We also fear physical death, so we’d rather play it safe.
Yet what I continue to contemplate is how the fear of death, both physical and mental, inhibits our willingness to thrive.
What makes us so wonderfully human is our ability to overcome. Our ability to decide. Our capacity to fill the darkness with light, to stare death, fear, in the face, and take a chance.
There is no safe path forward to become the humans we are meant to be. Keep your hand down, and the world will never hear your voice; but you’ll never risk making a fool of yourself.
Stay home where it’s safe, and you won’t have to confront risk; you’ll also never have to shift your worldview. Refrain from taking a stand against a toxic co-worker, and you’ll never risk losing your job. You’ll also endure an endlessly conflicted inner world.
Our lives are full of choices, and it’s always easier to play it safe. But we’re not here merely to survive. We’re here to live.
“In order to be alive, you have to risk surviving,” says writer and speaker Charles Eisenstein on the Aubrey Marcus Podcast.
The human being fundamentally strives for life. And the same is true for life as a collective. Earth is becoming more and more alive all the time. Biodiversity increases and increases and increases and each new species contributes to the collective condition for even more species to come up. And we are part of that evolution to make earth even more alive. And that is more important to life than keeping safe and surviving.
We’re not meant to be ants. We are fucking human — we defy odds; we overcome adversity; we try and we fail. But if we fail, at least we know we tried. To never try is to die while our heart still beats.
The Pietà
The following notion by psychologist Jordan Peterson on the Modern Wisdom Podcast is something I have hardly stopped thinking about since hearing it.
Peterson describes Michelangelo’s Pietà, which portrays the body of Jesus in the lap of Mother Mary after the crucifixion.

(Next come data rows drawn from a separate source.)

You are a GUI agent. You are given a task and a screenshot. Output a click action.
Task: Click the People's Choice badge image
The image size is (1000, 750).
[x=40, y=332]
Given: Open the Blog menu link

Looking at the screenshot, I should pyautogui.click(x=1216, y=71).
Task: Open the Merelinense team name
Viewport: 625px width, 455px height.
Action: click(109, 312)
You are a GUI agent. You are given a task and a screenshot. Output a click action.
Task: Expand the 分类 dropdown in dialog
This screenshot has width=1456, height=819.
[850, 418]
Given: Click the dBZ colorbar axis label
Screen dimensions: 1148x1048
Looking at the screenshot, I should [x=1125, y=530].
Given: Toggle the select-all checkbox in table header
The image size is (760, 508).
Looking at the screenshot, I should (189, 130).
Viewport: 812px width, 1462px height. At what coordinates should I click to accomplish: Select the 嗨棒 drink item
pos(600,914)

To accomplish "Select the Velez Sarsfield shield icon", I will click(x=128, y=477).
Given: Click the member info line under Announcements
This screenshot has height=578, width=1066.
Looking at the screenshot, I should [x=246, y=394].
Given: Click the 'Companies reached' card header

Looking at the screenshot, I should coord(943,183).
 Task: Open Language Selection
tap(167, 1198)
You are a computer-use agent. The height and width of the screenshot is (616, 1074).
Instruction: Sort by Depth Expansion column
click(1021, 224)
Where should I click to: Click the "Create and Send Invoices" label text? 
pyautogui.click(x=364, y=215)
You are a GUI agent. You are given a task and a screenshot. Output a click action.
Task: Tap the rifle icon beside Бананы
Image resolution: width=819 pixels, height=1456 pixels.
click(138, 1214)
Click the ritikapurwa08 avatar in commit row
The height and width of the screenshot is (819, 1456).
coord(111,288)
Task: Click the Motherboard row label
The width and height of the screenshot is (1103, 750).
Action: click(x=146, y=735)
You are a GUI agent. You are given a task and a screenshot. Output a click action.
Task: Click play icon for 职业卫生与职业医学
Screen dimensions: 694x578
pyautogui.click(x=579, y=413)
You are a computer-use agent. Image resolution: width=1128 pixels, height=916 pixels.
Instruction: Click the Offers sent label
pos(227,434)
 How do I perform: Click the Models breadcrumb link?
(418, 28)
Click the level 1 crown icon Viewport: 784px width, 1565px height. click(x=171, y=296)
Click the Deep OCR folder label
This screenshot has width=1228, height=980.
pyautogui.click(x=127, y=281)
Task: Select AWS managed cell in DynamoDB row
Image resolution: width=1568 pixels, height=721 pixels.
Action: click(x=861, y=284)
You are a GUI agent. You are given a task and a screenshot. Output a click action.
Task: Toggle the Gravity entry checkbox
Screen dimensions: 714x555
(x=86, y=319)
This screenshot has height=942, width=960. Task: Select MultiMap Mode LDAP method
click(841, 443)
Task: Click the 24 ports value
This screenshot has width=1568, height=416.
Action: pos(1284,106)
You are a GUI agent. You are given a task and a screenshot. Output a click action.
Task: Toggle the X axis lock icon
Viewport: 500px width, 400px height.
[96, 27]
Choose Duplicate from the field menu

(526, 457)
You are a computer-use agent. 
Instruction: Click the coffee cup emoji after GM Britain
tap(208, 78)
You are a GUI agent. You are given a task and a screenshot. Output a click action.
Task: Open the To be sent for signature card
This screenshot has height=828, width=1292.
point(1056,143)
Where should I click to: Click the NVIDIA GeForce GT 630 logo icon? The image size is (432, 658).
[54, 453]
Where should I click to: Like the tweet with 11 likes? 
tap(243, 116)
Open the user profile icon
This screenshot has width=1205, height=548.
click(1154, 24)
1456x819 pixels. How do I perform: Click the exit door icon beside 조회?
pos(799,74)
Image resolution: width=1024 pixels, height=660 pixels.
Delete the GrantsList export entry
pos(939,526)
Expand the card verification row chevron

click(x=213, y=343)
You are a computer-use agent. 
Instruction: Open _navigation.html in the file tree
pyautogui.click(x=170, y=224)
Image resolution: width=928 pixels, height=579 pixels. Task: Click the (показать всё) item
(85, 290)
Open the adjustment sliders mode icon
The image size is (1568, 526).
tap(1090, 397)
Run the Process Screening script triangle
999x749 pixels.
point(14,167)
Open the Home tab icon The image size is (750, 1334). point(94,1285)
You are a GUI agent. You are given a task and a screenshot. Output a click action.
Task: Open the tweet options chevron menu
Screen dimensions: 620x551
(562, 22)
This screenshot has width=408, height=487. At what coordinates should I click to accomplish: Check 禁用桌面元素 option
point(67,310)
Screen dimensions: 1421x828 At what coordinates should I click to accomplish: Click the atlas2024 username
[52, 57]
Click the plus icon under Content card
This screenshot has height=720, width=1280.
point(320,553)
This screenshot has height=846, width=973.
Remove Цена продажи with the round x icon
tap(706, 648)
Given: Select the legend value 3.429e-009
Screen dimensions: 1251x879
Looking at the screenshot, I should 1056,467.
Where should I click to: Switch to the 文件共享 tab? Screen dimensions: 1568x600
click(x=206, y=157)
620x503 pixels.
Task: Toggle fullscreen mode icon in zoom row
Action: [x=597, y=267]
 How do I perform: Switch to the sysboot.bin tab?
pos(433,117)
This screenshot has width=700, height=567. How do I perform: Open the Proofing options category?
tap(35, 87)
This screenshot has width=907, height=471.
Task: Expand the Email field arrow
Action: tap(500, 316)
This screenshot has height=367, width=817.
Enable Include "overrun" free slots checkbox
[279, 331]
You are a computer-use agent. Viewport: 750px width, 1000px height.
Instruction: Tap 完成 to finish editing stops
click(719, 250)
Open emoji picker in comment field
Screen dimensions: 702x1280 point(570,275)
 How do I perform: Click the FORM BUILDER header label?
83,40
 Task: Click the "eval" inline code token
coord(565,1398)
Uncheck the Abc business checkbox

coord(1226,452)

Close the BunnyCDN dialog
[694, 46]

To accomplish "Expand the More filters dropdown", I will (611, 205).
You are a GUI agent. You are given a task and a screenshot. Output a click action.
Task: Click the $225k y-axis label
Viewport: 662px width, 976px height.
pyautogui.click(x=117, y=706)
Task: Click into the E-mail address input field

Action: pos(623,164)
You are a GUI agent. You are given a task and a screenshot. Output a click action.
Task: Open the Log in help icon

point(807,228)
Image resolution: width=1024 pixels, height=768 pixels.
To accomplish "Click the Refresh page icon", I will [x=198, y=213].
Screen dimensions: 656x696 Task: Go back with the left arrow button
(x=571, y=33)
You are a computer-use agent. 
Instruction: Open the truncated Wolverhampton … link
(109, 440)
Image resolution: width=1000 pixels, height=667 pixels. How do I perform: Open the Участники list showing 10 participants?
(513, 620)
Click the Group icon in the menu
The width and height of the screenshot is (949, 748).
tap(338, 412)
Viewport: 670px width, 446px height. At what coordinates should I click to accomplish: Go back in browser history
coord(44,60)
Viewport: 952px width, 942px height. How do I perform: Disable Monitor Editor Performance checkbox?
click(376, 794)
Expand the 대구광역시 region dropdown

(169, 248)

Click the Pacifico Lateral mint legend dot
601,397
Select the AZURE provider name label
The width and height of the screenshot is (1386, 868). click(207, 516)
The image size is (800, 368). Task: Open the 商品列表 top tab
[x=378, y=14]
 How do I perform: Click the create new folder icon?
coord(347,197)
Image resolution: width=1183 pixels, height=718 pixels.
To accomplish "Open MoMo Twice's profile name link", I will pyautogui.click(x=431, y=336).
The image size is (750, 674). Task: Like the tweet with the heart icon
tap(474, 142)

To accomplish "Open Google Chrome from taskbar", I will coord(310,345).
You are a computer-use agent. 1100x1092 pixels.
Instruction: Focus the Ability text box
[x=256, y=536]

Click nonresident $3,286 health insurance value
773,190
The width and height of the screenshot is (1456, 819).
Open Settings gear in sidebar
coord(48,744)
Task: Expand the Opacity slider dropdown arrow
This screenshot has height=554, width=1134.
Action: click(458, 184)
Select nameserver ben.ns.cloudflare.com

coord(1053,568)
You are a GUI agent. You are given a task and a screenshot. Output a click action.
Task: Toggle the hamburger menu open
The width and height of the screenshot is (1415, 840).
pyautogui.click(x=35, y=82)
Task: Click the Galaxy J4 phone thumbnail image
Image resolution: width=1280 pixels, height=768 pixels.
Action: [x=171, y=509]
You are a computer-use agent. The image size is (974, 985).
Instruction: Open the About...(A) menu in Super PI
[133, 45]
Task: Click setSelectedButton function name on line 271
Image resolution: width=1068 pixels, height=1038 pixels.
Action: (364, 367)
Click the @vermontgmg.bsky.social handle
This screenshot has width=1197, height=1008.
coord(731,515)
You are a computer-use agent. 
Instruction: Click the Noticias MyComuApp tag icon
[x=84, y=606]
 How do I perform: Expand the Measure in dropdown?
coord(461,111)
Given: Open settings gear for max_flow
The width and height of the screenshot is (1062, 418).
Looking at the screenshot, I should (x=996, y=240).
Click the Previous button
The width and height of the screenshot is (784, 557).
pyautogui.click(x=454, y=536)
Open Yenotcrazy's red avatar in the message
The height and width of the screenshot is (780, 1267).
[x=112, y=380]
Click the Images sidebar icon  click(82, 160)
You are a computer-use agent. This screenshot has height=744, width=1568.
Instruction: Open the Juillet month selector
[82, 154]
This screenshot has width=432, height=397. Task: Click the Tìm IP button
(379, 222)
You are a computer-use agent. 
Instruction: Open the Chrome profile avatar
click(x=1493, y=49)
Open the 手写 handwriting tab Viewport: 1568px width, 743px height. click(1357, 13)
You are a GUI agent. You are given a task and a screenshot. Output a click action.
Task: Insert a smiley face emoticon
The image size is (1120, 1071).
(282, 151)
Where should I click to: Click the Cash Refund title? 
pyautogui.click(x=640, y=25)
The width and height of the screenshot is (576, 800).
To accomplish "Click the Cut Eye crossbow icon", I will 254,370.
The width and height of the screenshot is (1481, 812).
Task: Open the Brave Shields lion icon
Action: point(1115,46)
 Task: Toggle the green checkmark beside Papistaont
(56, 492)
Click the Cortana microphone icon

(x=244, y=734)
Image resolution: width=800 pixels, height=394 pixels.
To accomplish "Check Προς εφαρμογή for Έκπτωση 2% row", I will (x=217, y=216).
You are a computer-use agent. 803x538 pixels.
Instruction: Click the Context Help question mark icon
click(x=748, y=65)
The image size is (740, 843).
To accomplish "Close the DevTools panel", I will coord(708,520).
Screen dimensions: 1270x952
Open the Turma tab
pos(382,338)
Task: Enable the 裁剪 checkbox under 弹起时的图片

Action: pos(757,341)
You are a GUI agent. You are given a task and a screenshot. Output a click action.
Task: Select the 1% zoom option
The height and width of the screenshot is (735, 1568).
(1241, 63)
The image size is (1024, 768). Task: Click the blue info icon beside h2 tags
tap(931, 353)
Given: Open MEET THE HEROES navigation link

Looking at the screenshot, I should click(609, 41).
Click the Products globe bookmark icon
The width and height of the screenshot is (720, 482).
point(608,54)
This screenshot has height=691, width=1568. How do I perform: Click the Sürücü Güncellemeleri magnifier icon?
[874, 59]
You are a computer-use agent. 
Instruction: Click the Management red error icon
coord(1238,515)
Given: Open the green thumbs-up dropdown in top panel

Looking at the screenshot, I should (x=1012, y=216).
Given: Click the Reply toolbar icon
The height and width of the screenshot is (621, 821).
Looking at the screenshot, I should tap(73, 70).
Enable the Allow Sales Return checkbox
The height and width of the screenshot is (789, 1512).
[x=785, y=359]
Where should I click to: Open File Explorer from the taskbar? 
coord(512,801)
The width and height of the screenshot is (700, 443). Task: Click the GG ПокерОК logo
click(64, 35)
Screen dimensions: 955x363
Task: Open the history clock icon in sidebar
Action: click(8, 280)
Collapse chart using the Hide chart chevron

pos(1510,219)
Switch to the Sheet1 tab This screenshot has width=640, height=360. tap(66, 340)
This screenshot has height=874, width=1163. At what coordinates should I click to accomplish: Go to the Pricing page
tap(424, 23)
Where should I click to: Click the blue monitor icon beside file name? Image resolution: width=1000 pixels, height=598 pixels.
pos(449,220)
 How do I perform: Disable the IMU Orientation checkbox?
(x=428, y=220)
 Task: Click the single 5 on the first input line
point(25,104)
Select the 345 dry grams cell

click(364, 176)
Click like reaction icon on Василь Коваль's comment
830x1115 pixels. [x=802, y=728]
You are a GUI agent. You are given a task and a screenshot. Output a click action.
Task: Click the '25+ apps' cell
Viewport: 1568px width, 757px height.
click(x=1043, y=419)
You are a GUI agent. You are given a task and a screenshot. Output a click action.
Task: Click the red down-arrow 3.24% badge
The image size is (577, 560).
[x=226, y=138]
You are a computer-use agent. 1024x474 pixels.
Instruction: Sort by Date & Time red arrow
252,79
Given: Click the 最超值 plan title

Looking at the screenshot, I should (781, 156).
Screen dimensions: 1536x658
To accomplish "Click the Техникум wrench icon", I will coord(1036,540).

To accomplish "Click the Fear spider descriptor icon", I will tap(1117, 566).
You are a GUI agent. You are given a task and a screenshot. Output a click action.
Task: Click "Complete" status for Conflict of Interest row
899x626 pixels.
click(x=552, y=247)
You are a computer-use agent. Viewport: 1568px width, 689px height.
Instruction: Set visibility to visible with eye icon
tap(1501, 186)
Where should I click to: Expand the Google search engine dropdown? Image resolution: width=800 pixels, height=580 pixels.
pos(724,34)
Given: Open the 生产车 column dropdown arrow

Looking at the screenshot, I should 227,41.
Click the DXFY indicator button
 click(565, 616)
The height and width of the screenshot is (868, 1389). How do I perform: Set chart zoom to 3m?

“The Freudians said very wisely that the good mother necessarily fails,” says Peterson.
It means she stops providing the comfort that insulates people against the need for adventure. It’s the female crucifixion. And that’s exemplified best, in Michelangelo’s Pietà. Away you go kid. Away you go. Well why it’s dangerous out there? It’s like ya, no kidding. You might lose your body out there in the world, (the mother says to her son). But if you stay here with me, you’ll lose your soul.
There is so much life waiting to be lived. This world is full of so much beauty, waiting to be felt. There’s boundless love, ready to be shared. We mustn’t be afraid to be in this body, in this soul, on this earth, at a pivotal point in human history.
It’s time to discover what it means to be alive.